Recorded information section start
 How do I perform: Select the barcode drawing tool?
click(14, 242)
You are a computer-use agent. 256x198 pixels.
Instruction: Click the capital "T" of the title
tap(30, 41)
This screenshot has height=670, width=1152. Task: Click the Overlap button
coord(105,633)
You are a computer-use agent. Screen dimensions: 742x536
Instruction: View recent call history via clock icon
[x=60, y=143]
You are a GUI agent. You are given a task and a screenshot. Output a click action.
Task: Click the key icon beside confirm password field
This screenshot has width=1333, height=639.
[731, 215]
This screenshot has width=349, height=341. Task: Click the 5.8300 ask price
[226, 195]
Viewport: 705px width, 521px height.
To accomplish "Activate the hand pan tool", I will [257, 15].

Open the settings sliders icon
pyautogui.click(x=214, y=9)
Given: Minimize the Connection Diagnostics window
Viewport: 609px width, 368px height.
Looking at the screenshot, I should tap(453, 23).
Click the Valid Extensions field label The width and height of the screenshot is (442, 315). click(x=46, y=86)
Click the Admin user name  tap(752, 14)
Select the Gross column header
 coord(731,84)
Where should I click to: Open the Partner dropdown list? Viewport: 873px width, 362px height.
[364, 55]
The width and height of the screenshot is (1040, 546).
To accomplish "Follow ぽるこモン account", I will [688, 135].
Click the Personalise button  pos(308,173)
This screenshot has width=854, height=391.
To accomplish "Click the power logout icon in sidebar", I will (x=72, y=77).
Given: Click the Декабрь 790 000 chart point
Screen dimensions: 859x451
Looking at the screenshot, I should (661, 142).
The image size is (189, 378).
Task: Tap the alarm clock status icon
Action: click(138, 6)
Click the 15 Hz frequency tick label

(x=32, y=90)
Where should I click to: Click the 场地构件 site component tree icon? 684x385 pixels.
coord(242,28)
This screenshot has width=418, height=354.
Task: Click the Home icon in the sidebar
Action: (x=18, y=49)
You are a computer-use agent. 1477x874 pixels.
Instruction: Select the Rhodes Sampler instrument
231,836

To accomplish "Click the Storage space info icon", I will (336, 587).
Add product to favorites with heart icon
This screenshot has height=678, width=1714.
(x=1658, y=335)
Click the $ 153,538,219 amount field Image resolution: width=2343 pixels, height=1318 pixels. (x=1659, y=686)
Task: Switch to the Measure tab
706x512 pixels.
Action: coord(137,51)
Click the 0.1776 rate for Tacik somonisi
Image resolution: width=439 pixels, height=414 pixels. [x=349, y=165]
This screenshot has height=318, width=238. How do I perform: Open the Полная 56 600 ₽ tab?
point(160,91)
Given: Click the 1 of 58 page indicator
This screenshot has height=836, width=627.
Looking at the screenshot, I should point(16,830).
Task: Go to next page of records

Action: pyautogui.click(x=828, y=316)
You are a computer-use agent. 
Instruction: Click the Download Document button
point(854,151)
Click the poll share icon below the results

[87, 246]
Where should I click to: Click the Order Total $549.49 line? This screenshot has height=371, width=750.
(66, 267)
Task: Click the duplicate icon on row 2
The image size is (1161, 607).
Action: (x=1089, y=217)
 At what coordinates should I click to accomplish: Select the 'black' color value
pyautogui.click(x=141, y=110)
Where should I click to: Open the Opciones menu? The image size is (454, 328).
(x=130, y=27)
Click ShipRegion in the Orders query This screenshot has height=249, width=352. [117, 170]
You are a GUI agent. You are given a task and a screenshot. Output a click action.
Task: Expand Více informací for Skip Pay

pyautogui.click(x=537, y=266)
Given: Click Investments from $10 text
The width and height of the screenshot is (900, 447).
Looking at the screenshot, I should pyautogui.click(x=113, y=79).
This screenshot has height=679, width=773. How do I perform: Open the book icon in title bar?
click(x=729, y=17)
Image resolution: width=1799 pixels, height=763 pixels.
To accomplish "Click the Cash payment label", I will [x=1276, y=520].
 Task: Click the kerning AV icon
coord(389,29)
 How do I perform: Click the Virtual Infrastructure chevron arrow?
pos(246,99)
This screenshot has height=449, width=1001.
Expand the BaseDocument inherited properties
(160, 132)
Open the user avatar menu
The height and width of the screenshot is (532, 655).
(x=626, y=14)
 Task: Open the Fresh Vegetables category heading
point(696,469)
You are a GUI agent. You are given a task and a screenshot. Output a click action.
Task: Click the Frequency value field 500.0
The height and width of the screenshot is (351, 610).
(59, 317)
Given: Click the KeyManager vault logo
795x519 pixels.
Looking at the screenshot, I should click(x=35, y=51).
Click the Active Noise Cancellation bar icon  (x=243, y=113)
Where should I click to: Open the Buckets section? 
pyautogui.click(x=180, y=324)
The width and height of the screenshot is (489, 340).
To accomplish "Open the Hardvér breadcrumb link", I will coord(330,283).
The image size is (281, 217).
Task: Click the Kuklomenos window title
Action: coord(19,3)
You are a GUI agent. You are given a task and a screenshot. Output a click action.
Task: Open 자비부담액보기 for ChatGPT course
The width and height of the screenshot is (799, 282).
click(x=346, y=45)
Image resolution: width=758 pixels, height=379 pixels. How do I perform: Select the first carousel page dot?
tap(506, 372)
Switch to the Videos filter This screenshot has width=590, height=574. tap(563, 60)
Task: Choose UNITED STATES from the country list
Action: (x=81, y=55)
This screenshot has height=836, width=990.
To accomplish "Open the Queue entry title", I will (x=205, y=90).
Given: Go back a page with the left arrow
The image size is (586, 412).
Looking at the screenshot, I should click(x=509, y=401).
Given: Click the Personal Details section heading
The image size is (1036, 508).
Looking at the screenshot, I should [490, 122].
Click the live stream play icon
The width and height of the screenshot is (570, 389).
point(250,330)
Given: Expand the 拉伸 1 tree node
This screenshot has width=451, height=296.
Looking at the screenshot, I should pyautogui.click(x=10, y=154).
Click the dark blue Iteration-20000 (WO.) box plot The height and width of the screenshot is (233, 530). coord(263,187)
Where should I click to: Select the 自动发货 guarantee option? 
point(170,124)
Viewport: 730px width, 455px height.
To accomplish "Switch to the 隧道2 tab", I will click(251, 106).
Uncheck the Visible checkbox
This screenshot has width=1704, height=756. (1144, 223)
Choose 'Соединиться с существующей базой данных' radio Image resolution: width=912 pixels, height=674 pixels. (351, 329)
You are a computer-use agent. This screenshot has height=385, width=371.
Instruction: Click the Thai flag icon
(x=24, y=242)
Recorded information section end
» What to do:
Among the records above, repeat exactly the line with "Open the settings sliders icon", the line with "This screenshot has width=854, height=391.", and every line in between, and only those.

» Output of the task:
Open the settings sliders icon
pyautogui.click(x=214, y=9)
Given: Minimize the Connection Diagnostics window
Viewport: 609px width, 368px height.
Looking at the screenshot, I should tap(453, 23).
Click the Valid Extensions field label The width and height of the screenshot is (442, 315). click(x=46, y=86)
Click the Admin user name  tap(752, 14)
Select the Gross column header
 coord(731,84)
Where should I click to: Open the Partner dropdown list? Viewport: 873px width, 362px height.
[364, 55]
The width and height of the screenshot is (1040, 546).
To accomplish "Follow ぽるこモン account", I will [688, 135].
Click the Personalise button  pos(308,173)
This screenshot has width=854, height=391.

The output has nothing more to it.